Pour éviter que cet arsenal soit détourné, des mécanismes existent pourtant, rappelle Ousmane Kornio. Consultant, expert en prévention et gestion des conflits, il travaille notamment sur cette question du contrôle des armes légères et de petits calibres et précise que "dans les 15 pays de la Cédéao, chaque Etat a une commission de lutte contre la prolifération des armes légères. Nous avons le G5 Sahel qui fait aussi de l’animation pour demander aux pays de s’organiser pour lutter contre la prolifération des armes légères. Même au niveau local, on a mis en place des commissions, par exemple au Mali, une commission locale de sensibilisation et de récupération des armes".

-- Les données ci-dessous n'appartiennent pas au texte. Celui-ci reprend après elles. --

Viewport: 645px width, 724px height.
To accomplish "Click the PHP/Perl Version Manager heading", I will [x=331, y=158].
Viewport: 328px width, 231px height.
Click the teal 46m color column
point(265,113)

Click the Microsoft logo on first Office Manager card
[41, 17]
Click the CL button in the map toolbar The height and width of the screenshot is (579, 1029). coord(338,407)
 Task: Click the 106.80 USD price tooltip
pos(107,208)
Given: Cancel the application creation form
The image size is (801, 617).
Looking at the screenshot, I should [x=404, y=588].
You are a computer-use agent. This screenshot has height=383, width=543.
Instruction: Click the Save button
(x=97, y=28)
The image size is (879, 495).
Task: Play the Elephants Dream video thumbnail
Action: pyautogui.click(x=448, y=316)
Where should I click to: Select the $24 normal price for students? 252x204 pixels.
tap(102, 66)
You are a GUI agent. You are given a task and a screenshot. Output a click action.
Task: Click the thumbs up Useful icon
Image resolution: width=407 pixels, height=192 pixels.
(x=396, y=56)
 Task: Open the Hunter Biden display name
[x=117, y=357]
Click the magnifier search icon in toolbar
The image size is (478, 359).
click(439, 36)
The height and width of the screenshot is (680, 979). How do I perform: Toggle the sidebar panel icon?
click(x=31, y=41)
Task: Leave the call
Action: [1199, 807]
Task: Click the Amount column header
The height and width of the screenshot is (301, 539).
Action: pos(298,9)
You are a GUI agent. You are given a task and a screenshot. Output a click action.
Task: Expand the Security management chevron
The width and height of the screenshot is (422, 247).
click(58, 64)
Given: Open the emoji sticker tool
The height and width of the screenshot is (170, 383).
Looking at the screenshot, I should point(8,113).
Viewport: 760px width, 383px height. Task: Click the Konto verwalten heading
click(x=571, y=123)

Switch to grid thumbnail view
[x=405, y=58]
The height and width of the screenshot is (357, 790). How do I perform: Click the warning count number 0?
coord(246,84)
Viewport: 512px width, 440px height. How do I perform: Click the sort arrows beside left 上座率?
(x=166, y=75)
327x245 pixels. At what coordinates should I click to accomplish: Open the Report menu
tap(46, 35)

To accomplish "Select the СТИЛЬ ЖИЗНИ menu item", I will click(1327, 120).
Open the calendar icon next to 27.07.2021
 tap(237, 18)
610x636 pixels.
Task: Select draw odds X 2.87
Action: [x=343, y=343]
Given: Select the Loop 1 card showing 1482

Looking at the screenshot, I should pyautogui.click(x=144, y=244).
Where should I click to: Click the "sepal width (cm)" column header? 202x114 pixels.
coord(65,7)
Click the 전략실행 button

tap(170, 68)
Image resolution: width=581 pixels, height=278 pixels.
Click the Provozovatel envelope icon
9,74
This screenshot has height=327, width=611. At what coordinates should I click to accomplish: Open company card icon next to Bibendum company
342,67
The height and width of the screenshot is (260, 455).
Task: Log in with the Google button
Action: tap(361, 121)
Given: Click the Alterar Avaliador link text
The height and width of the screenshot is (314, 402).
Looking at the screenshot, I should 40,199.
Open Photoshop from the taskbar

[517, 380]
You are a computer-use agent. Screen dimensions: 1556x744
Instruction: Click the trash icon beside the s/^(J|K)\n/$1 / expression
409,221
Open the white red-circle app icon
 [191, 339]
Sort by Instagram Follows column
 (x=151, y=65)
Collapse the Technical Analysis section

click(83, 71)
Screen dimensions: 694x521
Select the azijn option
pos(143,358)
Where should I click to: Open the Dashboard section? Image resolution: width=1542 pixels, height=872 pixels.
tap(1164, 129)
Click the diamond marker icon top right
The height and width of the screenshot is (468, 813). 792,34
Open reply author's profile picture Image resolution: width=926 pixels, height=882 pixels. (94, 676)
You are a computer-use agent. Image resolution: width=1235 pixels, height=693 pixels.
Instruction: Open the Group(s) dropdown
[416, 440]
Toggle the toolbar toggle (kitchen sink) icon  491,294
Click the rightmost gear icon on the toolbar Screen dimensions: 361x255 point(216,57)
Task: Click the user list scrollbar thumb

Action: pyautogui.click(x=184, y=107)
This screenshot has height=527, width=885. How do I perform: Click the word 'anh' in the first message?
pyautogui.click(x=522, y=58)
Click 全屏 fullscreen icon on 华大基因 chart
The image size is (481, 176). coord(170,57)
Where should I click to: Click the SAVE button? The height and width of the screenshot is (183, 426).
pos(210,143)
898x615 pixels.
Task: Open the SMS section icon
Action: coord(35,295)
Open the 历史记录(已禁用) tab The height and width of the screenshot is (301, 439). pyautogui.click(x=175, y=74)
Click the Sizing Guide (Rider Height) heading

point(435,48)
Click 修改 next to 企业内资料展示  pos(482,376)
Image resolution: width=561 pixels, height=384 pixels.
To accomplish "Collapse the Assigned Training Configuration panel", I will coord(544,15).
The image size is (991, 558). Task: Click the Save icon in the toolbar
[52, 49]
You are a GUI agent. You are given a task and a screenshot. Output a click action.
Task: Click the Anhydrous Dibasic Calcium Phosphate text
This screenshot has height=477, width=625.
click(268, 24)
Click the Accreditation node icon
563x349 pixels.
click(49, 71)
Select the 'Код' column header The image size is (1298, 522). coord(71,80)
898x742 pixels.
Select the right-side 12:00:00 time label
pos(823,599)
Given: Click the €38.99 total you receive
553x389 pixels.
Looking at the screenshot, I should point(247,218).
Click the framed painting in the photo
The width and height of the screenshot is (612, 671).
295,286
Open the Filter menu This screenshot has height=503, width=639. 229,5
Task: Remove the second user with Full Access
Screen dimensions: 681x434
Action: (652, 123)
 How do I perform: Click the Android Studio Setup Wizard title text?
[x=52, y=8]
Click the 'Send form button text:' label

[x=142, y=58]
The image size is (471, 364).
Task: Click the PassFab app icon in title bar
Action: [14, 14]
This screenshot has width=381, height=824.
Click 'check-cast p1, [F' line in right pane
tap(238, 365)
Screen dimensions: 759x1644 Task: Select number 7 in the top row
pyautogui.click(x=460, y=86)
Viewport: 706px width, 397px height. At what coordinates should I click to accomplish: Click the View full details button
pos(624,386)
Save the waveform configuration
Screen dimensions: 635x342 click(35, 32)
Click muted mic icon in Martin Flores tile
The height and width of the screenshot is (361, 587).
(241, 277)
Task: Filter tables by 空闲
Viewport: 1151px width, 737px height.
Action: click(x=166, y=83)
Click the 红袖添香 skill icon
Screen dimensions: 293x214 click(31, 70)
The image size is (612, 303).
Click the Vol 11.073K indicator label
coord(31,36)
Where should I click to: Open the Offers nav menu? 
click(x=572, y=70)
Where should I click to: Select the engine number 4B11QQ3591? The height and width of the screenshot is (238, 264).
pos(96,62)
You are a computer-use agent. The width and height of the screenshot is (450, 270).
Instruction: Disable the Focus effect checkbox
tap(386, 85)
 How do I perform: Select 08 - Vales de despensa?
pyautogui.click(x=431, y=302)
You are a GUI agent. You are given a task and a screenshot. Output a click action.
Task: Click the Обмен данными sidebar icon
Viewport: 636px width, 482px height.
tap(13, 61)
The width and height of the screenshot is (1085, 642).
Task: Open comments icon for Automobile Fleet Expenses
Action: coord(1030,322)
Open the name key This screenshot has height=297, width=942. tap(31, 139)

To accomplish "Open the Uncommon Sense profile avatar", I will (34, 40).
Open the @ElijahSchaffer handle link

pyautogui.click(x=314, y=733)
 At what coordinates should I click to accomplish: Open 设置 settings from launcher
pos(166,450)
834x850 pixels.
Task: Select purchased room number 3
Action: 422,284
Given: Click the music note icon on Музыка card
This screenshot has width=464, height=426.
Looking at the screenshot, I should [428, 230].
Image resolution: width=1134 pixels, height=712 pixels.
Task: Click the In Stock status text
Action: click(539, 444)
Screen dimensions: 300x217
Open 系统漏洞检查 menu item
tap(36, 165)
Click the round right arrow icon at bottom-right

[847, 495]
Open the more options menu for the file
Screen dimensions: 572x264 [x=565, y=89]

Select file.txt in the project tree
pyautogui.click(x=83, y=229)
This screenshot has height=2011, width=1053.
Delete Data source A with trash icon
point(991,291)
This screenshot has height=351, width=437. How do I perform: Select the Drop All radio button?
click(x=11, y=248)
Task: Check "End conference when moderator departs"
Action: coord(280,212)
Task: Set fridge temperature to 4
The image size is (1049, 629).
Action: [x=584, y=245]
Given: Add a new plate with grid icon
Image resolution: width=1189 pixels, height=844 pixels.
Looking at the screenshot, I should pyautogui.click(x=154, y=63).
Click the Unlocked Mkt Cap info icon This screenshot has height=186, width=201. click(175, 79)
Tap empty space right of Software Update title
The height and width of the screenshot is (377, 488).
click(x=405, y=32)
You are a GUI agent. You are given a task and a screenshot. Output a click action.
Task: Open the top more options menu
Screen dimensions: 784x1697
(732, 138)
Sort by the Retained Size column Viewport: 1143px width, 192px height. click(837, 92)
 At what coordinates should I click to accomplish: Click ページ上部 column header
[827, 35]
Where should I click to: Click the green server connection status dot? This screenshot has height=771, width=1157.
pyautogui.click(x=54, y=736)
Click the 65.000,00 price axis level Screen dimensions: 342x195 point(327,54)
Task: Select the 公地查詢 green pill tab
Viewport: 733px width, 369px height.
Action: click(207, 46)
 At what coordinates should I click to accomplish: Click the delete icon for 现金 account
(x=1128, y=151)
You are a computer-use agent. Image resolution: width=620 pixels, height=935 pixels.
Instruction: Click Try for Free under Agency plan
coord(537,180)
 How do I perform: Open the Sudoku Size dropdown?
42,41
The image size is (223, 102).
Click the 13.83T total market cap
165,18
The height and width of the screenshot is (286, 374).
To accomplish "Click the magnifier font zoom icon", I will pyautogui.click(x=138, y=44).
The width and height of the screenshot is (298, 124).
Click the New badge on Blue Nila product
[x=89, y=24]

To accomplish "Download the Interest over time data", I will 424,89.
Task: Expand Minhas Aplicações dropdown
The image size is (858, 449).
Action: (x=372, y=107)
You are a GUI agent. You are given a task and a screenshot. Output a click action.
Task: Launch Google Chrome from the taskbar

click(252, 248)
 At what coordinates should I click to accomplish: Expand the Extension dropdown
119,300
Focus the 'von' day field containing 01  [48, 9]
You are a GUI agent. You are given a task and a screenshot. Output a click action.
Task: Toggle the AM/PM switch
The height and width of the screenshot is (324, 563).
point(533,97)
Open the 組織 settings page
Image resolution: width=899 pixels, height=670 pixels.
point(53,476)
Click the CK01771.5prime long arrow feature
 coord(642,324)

Des initiatives qui ne sont toutefois pas vraiment efficaces, reconnaît le chercheur qui précise que les populations voudront toujours se défendre elles-mêmes tant que l’insécurité perdurera.
Pour sa part, Ousmane Diallo estime qu'il faudrait que les Etats exportateurs revoient leur protocole en incluant notamment une dimension relative aux droits de l’Homme pour s’assurer que les armes vendues ne tombent pas dans de mauvaises mains. 
Il insiste par ailleurs sur l’importance que les partenaires du Sahel, comme la France et l’Union européenne, appuient les pays sahéliens dans le renforcement de leur dispositif de préservation et de stockage de leur arsenal militaire.